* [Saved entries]
---+---

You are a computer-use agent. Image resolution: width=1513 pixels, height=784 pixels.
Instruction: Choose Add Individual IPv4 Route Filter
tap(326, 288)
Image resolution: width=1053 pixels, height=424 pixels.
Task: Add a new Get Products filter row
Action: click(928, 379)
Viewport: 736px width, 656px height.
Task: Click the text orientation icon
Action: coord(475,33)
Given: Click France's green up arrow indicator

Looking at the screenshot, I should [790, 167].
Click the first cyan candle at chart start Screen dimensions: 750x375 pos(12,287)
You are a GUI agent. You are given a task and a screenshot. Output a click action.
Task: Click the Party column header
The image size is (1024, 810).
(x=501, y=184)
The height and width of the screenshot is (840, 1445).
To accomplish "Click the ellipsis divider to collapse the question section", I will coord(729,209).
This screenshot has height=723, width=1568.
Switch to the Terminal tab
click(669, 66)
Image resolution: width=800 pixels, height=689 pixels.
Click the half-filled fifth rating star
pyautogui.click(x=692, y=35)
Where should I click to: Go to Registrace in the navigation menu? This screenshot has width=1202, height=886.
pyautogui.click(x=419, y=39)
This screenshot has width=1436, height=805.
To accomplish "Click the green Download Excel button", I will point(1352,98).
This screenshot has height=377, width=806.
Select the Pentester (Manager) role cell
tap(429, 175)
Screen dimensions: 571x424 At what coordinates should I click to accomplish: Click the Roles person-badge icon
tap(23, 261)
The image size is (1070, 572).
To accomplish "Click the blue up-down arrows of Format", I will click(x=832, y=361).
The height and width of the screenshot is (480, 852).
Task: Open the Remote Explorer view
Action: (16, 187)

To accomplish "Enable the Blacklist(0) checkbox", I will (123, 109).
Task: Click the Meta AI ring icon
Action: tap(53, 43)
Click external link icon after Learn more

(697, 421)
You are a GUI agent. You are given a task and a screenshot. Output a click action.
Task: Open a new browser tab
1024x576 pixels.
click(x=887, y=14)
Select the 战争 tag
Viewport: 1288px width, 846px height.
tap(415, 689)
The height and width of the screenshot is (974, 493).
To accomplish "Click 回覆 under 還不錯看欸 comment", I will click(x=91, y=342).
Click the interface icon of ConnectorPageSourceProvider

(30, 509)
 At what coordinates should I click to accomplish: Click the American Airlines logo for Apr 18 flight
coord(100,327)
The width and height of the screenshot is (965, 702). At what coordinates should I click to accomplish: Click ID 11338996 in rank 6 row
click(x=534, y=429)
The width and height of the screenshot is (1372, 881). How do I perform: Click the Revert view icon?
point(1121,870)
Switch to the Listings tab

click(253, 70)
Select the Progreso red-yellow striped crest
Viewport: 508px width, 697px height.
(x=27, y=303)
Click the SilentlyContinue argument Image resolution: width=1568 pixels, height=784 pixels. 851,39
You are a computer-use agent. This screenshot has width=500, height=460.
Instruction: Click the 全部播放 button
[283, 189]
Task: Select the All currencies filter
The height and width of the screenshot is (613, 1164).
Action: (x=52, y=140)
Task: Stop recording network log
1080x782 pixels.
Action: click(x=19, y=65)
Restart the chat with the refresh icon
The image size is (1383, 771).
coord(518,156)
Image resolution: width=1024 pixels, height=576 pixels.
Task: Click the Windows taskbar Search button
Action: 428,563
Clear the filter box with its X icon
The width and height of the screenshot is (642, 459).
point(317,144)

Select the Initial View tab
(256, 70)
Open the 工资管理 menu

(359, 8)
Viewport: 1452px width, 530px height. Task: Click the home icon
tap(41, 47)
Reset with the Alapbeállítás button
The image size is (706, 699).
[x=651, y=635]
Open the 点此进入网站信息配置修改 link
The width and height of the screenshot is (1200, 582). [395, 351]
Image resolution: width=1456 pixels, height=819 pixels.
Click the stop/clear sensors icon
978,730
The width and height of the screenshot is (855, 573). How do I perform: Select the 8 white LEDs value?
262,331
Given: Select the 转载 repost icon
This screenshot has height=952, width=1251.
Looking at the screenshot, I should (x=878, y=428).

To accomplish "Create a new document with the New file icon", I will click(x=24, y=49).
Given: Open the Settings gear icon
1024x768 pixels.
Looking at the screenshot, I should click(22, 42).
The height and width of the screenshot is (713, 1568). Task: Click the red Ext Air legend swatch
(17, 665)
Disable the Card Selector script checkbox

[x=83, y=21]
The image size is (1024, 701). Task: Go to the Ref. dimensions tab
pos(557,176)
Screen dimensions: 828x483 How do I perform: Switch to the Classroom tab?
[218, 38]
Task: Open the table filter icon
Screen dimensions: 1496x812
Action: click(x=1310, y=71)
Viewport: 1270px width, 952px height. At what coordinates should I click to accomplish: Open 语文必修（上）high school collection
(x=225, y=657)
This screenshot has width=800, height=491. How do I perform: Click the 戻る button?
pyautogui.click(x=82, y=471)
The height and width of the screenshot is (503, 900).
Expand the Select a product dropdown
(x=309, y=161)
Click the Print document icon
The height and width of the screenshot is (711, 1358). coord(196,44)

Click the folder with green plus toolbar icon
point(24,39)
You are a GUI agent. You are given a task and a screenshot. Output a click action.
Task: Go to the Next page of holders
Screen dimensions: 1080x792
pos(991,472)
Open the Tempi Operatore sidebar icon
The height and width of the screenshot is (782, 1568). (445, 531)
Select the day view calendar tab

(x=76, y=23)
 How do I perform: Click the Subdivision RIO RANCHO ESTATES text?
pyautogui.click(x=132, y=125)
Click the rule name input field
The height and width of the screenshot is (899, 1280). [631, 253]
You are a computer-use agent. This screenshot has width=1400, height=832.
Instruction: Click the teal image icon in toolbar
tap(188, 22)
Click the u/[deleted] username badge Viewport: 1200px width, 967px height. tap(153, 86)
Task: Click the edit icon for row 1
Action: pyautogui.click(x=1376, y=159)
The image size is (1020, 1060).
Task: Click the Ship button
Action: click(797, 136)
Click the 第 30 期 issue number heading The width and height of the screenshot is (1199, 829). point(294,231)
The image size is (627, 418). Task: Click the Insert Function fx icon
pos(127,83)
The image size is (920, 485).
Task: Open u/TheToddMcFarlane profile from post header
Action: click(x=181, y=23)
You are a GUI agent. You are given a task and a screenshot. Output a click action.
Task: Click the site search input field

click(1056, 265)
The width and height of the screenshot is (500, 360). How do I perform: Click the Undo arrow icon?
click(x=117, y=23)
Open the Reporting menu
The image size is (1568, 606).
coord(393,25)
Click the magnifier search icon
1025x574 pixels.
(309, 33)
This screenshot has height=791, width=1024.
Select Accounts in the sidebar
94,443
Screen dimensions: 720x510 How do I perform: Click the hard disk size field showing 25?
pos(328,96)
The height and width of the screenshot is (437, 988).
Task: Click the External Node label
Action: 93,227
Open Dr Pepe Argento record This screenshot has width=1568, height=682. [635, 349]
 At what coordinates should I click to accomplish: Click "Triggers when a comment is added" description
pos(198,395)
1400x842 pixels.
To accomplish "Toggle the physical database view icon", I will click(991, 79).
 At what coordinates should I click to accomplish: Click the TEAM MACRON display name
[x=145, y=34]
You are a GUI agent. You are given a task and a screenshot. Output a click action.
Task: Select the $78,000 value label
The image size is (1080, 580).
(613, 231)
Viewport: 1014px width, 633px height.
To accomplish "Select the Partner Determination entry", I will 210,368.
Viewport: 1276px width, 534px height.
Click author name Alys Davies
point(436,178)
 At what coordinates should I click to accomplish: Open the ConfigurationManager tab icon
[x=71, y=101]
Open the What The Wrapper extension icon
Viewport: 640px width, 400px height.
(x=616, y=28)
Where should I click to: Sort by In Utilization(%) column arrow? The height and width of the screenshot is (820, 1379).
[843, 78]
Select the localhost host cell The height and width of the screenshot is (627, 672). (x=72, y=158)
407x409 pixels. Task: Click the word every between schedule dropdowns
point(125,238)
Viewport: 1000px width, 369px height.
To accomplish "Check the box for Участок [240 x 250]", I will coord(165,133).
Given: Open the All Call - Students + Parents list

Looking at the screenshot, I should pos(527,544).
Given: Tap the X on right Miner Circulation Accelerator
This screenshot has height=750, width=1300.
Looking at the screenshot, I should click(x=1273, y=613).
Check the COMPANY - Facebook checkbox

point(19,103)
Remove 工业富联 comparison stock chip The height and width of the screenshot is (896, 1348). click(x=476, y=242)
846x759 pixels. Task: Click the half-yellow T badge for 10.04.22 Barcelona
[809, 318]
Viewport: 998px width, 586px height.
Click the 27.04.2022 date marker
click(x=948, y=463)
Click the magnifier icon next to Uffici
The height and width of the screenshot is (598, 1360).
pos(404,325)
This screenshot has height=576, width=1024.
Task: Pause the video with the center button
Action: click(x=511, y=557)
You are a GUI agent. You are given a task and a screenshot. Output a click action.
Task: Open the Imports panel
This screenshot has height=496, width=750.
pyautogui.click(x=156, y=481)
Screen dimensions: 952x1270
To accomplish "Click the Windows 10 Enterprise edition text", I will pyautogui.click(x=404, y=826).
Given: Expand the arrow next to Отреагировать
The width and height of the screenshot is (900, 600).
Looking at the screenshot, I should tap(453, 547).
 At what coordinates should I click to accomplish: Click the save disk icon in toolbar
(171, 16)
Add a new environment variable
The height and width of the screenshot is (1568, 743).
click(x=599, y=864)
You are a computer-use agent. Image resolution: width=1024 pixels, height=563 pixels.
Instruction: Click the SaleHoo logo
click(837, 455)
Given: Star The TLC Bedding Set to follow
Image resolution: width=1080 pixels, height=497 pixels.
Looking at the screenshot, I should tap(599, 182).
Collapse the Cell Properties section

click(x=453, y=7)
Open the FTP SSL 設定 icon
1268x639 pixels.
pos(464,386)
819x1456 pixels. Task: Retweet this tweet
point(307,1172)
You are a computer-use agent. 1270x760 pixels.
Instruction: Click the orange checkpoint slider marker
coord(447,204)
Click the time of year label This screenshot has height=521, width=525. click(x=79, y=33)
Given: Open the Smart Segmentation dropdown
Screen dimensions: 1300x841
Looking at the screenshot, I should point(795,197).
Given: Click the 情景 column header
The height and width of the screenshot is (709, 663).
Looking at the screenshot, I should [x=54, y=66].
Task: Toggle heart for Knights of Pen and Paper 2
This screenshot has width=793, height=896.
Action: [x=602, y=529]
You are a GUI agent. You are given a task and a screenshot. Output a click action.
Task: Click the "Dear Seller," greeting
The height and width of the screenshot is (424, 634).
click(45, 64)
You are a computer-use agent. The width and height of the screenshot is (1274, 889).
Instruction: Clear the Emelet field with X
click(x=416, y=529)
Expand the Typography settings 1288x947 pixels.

---+---

* [INSTRUCTIONS TO FOLLOW]
Show all lines in the entries above where the string "Toggle" appears.

* [ANSWER BOX]
To accomplish "Toggle the physical database view icon", I will click(991, 79).
Task: Toggle heart for Knights of Pen and Paper 2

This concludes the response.